> Record extracts:
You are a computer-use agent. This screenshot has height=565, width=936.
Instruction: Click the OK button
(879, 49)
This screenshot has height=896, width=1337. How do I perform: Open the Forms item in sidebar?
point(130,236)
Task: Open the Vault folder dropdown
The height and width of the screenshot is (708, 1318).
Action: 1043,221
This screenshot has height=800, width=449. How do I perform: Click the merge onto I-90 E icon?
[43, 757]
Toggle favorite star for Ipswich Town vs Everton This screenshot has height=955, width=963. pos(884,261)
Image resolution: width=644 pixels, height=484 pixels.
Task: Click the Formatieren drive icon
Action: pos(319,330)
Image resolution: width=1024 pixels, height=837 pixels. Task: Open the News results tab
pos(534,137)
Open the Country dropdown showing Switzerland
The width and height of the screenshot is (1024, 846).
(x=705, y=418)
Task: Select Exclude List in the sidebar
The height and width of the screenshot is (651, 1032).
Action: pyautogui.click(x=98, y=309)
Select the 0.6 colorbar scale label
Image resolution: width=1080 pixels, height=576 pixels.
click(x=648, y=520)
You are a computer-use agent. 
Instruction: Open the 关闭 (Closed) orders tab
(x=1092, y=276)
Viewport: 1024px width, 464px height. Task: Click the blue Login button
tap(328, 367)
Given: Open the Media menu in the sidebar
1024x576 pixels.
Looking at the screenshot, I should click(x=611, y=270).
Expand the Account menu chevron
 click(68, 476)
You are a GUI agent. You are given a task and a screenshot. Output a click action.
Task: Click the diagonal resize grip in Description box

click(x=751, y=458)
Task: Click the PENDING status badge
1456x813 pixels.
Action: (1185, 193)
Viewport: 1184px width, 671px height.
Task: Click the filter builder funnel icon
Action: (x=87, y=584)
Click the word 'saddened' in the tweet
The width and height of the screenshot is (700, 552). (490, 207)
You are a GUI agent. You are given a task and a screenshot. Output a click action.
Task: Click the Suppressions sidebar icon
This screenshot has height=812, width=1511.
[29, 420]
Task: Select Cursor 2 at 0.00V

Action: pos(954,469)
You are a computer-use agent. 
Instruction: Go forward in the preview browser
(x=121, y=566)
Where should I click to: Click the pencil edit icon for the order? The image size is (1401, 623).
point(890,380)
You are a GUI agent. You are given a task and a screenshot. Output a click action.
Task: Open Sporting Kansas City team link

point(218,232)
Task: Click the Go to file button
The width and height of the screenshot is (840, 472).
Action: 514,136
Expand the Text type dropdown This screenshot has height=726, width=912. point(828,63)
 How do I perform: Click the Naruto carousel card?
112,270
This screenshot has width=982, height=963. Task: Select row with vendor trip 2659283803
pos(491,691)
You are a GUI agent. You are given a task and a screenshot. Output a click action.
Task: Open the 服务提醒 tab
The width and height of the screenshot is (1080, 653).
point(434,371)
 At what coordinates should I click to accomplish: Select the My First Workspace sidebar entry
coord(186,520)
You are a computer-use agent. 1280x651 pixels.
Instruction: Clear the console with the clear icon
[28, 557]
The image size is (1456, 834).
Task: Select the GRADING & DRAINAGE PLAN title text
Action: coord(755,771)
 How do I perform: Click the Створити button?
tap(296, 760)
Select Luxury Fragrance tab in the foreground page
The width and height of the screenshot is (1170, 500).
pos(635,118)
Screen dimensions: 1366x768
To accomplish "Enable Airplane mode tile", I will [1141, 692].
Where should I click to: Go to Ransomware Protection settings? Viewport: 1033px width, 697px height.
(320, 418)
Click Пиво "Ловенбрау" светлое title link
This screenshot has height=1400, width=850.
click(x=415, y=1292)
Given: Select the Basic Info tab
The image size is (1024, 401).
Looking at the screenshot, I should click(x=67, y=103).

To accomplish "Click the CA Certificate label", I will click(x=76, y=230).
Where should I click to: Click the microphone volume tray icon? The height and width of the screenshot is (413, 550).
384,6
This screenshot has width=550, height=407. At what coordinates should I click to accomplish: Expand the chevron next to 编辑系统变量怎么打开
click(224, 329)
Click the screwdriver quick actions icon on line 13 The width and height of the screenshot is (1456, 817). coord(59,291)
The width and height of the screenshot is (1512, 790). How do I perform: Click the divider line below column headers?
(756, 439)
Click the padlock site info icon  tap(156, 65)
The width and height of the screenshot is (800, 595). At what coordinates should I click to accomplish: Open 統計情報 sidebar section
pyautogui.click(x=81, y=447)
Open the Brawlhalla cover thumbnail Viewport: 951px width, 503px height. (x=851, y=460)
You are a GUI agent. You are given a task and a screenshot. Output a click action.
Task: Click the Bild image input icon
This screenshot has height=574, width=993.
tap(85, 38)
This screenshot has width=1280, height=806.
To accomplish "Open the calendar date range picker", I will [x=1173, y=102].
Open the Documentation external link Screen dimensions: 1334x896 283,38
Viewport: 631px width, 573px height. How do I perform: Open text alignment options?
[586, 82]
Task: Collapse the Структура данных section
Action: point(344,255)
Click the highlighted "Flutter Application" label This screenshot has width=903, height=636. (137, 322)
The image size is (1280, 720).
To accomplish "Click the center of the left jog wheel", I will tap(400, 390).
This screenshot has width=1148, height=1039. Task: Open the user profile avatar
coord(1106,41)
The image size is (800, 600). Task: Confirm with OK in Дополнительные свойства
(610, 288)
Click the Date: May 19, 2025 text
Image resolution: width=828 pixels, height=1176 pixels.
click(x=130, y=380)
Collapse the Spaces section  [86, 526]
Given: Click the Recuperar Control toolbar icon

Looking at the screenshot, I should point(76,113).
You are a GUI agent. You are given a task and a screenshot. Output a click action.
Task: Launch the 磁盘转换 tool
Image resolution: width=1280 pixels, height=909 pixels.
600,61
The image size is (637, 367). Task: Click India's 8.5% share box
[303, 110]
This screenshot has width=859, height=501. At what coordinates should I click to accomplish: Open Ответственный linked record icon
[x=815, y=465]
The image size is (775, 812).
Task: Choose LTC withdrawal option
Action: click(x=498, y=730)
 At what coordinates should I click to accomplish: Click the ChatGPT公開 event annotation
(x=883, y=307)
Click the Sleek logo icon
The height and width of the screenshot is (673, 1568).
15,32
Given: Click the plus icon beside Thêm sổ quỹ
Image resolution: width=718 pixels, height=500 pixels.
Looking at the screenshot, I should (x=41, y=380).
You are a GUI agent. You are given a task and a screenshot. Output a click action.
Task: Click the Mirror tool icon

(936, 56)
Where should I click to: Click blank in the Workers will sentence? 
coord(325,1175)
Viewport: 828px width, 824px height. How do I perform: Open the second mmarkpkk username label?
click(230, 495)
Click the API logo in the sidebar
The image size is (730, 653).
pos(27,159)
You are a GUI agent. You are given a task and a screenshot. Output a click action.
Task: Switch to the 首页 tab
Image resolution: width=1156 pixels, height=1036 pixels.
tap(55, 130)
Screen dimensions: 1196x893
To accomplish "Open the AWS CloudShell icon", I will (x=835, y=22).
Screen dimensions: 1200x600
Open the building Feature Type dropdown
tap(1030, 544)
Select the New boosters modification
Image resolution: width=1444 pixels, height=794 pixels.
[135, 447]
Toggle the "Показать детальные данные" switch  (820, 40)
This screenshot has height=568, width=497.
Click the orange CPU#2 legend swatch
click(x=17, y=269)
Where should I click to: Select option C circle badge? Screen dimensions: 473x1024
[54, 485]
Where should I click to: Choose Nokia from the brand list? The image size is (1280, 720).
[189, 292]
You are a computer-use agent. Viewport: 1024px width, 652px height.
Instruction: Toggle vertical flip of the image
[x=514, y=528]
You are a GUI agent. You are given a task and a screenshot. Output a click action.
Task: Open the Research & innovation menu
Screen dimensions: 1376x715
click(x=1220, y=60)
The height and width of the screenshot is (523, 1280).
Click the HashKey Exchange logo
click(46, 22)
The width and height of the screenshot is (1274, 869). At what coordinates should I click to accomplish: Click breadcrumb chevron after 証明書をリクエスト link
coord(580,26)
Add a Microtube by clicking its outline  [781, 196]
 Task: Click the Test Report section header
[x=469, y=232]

> What is expected: Return, from the data, each line that has the word "computer" in it.

> Exercise solution:
You are a computer-use agent. This screenshot has height=565, width=936.
You are a computer-use agent. 
You are a computer-use agent. 
You are a computer-use agent. 1280x651 pixels.
You are a computer-use agent. Viewport: 1024px width, 652px height.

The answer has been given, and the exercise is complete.